Only Iran hawks have ever claimed that Iran was capable of “taking over” the entire region, and they were completely wrong when they said that. Now they’re fantasizing about regime collapse, and their analysis is just as bad as before. Iran hawks will always overstate Iranian power for the sake of fear-mongering, and then they will make equally unfounded claims about Iran’s internal weaknesses to lend support to their plans for regime change. The same people will insist that Iran is “on the march” and then in the next breath pretend that their government is a shaky house of cards that just needs a nudge to come tumbling down. They invariably sound the alarm about Iranian “expansionism” when Iran has relatively less regional influence and then boast about Iranian isolation when most other countries are happy to do business with them. The reality is that Iran hawks are always missing the mark in both directions: they exaggerate the threat from Iran because it makes it easier to sell aggressive policies against them, and they exaggerate the fragility of the regime because it makes regime change seem relatively easy to achieve.

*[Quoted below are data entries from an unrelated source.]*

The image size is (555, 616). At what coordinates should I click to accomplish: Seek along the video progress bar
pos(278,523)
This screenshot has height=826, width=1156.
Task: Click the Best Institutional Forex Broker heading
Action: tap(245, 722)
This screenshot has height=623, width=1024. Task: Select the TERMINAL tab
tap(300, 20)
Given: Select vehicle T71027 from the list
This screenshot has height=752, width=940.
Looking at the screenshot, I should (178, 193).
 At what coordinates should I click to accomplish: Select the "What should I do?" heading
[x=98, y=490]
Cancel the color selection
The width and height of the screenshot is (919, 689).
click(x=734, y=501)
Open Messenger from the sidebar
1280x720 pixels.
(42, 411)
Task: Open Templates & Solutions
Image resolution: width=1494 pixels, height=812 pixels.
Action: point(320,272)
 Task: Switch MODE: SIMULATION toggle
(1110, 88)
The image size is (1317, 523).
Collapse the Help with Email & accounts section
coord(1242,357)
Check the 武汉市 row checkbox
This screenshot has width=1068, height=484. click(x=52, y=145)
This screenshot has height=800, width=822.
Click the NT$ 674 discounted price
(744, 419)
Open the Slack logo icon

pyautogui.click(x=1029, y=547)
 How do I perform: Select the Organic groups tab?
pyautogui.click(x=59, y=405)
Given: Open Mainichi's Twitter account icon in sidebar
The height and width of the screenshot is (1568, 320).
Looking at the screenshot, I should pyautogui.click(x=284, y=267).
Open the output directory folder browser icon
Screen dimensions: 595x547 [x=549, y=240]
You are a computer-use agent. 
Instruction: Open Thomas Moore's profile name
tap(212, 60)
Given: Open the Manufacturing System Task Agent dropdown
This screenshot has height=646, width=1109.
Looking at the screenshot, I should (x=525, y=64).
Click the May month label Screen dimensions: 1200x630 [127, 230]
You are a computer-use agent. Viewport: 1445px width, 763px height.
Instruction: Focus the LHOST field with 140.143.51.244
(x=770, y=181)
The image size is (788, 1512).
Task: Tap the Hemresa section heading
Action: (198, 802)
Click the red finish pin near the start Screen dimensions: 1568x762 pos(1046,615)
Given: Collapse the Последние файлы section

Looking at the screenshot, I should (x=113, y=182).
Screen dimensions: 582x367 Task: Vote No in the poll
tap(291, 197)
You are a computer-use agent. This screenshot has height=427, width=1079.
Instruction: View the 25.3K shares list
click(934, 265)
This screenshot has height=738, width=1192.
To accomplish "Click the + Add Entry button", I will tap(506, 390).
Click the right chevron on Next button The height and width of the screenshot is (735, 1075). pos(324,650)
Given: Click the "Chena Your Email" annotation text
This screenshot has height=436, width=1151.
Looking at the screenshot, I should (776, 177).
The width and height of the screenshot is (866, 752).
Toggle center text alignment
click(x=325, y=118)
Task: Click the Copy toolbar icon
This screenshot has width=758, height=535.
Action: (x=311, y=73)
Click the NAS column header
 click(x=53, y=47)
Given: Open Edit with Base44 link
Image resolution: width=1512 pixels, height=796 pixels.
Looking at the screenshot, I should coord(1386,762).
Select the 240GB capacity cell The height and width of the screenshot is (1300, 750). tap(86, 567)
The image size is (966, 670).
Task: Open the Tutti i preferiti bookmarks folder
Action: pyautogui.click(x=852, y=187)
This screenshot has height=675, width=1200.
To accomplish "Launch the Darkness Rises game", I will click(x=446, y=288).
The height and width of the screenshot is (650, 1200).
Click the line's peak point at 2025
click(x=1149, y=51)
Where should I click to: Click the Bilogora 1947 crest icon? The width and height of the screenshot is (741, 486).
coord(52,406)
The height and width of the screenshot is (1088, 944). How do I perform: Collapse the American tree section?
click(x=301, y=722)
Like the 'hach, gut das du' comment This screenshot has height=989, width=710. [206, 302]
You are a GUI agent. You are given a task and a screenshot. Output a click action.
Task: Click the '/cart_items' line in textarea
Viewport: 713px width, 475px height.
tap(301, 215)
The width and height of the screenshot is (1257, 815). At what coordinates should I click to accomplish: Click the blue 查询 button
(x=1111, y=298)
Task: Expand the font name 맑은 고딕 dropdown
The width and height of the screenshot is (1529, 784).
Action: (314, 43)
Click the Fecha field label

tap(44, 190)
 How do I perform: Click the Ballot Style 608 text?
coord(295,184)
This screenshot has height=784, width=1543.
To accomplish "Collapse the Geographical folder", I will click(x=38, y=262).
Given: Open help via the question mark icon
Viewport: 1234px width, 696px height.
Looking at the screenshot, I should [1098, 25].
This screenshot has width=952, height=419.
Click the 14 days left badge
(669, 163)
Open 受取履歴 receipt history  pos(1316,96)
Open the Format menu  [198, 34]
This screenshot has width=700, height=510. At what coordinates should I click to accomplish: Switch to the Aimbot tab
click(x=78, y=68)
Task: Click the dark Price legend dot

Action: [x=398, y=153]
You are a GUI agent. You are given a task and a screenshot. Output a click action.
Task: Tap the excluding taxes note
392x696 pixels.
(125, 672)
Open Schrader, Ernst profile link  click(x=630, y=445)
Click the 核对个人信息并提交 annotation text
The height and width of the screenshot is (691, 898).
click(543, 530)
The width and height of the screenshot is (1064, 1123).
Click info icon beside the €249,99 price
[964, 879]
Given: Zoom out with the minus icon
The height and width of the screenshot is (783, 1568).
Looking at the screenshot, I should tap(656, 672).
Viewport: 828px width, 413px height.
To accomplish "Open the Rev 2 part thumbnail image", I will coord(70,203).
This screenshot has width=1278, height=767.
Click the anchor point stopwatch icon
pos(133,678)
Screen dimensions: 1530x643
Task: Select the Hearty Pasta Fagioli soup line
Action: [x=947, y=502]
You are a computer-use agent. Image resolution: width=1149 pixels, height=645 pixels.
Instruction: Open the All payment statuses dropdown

The silly contrast Trump drew between now and a year and a half ago would make a more thoughtful president question some of his assumptions. If the “question” at the start of 2017 was when Iran would “take over” the entire region, the people asking that question were inexcusably ignorant. If the same people are now wondering whether the regime that was supposedly on the verge of regional domination is going to survive, it’s safe to say that no one should ever listen to anything those people say. The problem is that Trump knows so little about Iran and the region that he never realizes that he is relying on shoddy “analysis” offered up by propagandists and ideologues. That doesn’t bode well for the future of U.S. Iran policy, which is already defined by its cruelty, stupidity, and ineffectiveness.